### Your objective
The lines to return are those below that contain the word "computer".

*** Opening of Recorded data ***

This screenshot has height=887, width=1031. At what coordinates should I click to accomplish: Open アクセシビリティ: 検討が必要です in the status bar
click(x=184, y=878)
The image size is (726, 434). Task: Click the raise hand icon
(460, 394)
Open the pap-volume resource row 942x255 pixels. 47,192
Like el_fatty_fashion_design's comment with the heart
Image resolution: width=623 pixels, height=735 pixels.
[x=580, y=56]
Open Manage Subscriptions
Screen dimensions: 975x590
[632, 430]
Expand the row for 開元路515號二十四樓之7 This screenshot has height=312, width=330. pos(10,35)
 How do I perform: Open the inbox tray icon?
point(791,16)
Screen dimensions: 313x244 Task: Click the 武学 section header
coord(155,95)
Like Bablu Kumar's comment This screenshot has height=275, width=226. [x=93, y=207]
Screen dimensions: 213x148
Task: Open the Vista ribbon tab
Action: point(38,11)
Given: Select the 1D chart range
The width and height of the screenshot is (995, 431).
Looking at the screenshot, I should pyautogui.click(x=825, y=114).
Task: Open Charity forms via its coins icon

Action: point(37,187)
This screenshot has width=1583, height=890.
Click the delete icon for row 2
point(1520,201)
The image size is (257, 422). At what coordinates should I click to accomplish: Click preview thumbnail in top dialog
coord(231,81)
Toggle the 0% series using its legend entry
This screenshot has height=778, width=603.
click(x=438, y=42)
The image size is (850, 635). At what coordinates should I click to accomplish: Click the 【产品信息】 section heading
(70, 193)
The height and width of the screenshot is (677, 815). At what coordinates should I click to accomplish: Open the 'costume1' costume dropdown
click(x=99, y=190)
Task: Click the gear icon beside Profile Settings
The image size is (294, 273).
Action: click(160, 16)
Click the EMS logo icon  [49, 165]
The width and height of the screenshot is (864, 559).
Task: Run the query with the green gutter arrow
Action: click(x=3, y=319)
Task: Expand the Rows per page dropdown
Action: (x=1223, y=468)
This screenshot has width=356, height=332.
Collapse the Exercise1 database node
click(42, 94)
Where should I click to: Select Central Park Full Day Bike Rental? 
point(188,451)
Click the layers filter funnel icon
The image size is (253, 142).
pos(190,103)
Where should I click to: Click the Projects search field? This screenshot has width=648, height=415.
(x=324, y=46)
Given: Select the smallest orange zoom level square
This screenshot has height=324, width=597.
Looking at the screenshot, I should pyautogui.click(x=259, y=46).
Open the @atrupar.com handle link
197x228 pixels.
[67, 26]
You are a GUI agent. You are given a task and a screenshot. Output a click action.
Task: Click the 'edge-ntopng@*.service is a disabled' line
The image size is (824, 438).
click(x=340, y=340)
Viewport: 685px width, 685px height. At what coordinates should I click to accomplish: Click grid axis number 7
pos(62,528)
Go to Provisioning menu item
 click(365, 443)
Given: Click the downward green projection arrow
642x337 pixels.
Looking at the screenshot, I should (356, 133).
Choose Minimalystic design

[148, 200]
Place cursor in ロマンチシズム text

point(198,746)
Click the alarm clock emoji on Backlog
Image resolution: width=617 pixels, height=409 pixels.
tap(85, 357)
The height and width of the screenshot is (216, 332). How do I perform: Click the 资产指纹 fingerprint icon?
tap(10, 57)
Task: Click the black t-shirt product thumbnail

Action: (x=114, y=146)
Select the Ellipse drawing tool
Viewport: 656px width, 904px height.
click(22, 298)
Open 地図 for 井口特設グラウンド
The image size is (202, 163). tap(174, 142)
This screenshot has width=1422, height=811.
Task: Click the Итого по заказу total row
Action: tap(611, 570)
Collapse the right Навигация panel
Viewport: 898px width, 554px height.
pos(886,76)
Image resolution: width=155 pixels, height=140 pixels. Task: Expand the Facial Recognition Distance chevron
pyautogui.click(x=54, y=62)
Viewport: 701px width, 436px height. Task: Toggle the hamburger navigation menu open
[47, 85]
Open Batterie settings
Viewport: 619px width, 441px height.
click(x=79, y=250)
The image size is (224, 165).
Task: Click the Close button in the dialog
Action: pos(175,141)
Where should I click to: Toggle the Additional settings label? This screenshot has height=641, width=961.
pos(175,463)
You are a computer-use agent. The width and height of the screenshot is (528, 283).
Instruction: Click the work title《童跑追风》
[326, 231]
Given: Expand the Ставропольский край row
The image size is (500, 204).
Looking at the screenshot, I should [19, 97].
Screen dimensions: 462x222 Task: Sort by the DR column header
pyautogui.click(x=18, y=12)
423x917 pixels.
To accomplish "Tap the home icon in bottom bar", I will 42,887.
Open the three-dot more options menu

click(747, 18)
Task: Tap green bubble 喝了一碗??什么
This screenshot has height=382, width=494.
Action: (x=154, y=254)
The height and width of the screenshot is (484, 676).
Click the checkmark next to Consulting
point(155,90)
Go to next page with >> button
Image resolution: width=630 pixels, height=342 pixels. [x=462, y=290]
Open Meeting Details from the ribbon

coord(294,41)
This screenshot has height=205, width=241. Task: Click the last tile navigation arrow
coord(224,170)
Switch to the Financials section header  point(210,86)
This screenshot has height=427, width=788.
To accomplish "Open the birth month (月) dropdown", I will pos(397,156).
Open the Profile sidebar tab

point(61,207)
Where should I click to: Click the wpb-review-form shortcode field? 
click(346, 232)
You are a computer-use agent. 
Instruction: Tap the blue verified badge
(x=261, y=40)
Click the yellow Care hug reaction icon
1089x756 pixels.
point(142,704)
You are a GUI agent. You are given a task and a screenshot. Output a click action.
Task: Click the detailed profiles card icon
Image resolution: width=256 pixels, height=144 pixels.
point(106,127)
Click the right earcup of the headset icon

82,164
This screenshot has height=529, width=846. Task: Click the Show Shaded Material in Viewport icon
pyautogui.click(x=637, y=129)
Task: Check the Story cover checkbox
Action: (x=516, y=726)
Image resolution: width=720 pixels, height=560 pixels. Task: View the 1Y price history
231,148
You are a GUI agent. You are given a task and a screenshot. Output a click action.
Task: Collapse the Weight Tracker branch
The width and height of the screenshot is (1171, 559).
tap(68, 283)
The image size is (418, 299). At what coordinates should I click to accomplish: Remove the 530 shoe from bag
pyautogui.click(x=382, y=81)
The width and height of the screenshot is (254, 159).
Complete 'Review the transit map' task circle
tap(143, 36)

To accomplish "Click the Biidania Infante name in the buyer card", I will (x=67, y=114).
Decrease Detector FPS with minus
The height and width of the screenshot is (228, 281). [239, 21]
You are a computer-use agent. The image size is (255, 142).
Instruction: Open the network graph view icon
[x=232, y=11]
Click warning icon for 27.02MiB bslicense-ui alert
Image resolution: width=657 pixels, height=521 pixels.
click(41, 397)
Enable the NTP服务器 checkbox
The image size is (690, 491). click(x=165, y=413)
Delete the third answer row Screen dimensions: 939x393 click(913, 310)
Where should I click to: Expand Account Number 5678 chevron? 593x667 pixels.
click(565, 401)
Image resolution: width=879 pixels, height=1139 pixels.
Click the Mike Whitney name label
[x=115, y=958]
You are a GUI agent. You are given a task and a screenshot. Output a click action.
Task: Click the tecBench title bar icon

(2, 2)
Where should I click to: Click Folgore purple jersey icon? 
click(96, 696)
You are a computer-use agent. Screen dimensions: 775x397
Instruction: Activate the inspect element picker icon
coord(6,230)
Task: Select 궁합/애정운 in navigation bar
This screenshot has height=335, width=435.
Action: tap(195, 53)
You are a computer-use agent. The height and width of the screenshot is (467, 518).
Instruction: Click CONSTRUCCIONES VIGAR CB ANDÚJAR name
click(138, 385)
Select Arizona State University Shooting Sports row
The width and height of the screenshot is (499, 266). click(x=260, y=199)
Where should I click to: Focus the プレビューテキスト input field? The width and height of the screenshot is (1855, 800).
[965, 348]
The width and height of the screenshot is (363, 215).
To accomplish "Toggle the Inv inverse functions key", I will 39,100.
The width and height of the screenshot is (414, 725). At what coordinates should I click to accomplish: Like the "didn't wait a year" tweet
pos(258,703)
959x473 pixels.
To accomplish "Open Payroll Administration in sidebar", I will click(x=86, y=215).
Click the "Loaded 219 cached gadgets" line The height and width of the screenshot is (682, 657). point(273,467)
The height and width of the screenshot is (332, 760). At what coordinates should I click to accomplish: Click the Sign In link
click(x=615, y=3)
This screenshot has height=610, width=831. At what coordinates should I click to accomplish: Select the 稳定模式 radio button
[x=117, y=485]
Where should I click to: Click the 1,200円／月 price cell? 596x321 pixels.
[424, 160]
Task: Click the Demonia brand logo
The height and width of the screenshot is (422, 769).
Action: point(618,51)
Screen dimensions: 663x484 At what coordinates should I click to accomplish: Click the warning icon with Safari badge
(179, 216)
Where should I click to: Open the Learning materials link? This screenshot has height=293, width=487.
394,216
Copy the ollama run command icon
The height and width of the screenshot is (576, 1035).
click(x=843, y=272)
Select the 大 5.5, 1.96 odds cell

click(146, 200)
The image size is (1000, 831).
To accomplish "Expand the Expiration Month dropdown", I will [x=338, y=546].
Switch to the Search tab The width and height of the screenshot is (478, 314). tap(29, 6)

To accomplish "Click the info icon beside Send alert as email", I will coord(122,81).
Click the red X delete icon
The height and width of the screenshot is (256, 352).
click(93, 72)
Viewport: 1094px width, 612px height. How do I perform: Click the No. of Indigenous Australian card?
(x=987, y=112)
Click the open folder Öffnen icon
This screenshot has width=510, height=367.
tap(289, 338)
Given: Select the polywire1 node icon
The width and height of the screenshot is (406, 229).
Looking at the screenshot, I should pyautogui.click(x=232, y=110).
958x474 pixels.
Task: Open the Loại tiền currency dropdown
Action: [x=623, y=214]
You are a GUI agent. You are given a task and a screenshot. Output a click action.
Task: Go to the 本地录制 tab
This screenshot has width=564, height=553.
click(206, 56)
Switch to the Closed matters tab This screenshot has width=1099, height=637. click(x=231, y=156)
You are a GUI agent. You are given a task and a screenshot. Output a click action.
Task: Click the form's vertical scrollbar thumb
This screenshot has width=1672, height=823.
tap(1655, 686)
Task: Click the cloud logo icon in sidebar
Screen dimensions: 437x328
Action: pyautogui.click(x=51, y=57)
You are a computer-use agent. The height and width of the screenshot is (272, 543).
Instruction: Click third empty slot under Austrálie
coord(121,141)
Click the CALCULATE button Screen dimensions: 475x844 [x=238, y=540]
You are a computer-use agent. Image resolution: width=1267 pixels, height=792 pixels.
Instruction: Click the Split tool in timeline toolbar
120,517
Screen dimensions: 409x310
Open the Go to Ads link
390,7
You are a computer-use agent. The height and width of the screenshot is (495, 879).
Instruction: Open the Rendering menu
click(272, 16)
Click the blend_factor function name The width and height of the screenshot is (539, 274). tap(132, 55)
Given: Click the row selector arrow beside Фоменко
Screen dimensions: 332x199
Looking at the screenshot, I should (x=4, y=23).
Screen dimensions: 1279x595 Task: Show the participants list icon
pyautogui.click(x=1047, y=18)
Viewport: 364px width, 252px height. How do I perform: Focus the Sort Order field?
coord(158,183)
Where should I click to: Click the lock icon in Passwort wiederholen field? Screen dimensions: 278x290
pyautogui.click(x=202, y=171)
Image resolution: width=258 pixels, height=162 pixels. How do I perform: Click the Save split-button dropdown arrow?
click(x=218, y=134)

*** Close of Recorded data ***

### Answer box
You are a computer-use agent. The width and height of the screenshot is (528, 283).
You are a computer-use agent. 
You are a computer-use agent. The image size is (255, 142).
You are a computer-use agent. Screen dimensions: 775x397
You are a computer-use agent. The height and width of the screenshot is (467, 518).
You are a computer-use agent. The height and width of the screenshot is (272, 543).
You are a computer-use agent. Image resolution: width=1267 pixels, height=792 pixels.
You are a computer-use agent. The height and width of the screenshot is (495, 879).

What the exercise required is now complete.